Finnish and English also differ in terms of grapheme–phoneme correspondence. Finnish has a nearly perfect grapheme–phoneme correspondence which, next to the relatively simple syllabic structure, offers beginning readers an advantage compared to beginning readers in English and other languages with deep orthography and syllabic complexity (Seymour, Aro, & Erskine, 2003). In addition, as the morpho-phonological transparency is high in Finnish, the morpheme boundaries are also quite clear as regards derivations: prototypical lexical stems consist of two-syllable words ending with a, ä, e, while three-syllable or longer words are derivatives with suffixes typically consisting of one to three phonemes (Koivisto, 2013). This transparency may facilitate reading development.
It has been suggested (e.g., Carlisle, 2000; Seymour, 1997) that children acquire the ability to process morphologically complex word structures during childhood, and that this ability develops gradually. This development is most rapid during the 4th to 8th grade (Larsen & Nippold, 2007, p. 65; Marinellie & Kneile, 2012; Nippold & Sun, 2008). Both Carlisle (2000) and Seymour (1997) seem to indicate that morphological skills start to develop, to a large extent, as a result of reading instruction, and that the skills are fully acquired when children become fluent readers. However, in a language with very complex derivational morphology (e.g., Finnish) it is possible that this development continues to an older age. In fact, a prior study (Ravid & Avidor, 1998) implies a later derivational development in another derivationally complex language, Hebrew. This production study argues that the acquisition of derived nominals (e.g., writing) starts at the age of 8 but is not complete until the age of 15.
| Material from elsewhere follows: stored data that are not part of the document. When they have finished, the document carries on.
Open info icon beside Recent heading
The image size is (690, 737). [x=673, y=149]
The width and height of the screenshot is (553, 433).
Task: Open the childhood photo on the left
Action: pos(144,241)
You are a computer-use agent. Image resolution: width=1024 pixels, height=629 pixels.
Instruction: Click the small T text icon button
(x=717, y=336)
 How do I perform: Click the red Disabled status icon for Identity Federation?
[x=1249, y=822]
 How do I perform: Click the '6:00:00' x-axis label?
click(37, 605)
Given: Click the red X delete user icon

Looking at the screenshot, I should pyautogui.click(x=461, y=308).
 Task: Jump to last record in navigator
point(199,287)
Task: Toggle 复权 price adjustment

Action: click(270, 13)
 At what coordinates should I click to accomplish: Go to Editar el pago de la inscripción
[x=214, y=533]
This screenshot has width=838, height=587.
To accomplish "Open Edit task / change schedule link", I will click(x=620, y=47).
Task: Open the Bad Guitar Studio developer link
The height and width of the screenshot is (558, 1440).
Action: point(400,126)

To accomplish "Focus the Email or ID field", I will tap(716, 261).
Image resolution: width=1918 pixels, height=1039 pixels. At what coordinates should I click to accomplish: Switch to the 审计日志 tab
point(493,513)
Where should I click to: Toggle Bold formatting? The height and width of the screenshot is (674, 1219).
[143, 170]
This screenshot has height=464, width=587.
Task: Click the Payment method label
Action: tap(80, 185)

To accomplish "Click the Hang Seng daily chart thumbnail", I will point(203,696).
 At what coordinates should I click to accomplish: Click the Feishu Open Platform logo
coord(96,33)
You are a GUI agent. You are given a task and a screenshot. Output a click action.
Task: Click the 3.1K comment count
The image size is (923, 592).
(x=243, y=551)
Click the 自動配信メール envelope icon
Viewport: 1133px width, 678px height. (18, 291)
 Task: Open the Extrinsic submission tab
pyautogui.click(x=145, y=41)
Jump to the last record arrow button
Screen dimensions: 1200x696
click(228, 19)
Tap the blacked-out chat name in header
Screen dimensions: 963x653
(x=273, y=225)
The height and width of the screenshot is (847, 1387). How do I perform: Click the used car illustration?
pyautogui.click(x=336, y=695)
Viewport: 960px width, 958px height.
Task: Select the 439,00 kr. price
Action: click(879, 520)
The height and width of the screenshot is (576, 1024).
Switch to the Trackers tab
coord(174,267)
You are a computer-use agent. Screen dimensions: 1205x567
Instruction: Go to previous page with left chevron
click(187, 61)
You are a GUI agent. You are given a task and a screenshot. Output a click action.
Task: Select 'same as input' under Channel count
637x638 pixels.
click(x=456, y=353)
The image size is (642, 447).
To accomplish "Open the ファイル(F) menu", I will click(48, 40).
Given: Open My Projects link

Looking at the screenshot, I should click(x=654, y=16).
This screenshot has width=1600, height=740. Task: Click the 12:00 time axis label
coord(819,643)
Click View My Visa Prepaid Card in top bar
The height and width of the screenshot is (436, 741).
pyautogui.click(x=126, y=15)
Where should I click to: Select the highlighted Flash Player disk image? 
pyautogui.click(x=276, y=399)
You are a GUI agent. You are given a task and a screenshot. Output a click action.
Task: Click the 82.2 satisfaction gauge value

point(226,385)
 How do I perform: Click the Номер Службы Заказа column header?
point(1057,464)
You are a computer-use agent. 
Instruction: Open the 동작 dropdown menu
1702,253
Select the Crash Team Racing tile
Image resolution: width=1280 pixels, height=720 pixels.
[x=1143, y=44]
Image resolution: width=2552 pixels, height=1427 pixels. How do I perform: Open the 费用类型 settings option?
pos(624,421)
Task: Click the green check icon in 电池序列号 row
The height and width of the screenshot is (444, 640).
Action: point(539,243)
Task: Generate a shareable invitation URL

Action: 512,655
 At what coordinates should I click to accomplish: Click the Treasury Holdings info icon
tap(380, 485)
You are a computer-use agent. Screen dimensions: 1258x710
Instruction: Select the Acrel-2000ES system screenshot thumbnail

Since the development of derivational morphology might still be underway for Finnish school-aged children, it comes as no surprise that long words, i.e., derivatives and compounds, are often difficult for them (see e.g., Ahvenainen & Holopainen, 2000). This is not due to visual-cognitive constraints; it has been shown that 6th grade readers already resemble adults regarding the size of their perceptual span when reading in Finnish (Häikiö, Bertram, Hyönä, & Niemi, 2009) and in English (Rayner, 1986). In other words, they are able to read long words. Interestingly, even if long words are known to be a challenge for readers, there is almost no research on the topic (see, however, Bertram, Laine, & Virkkala, 2000). One reason for this difficulty might be that derivation is not taught in Finnish schools although it is known that morphological instruction improves literacy outcomes in English (e.g., Bowers & Bowers, 2017; Goodwin & Ahn, 2010, 2013), and in French (e.g., Casalis & Louis-Alexandre, 2000).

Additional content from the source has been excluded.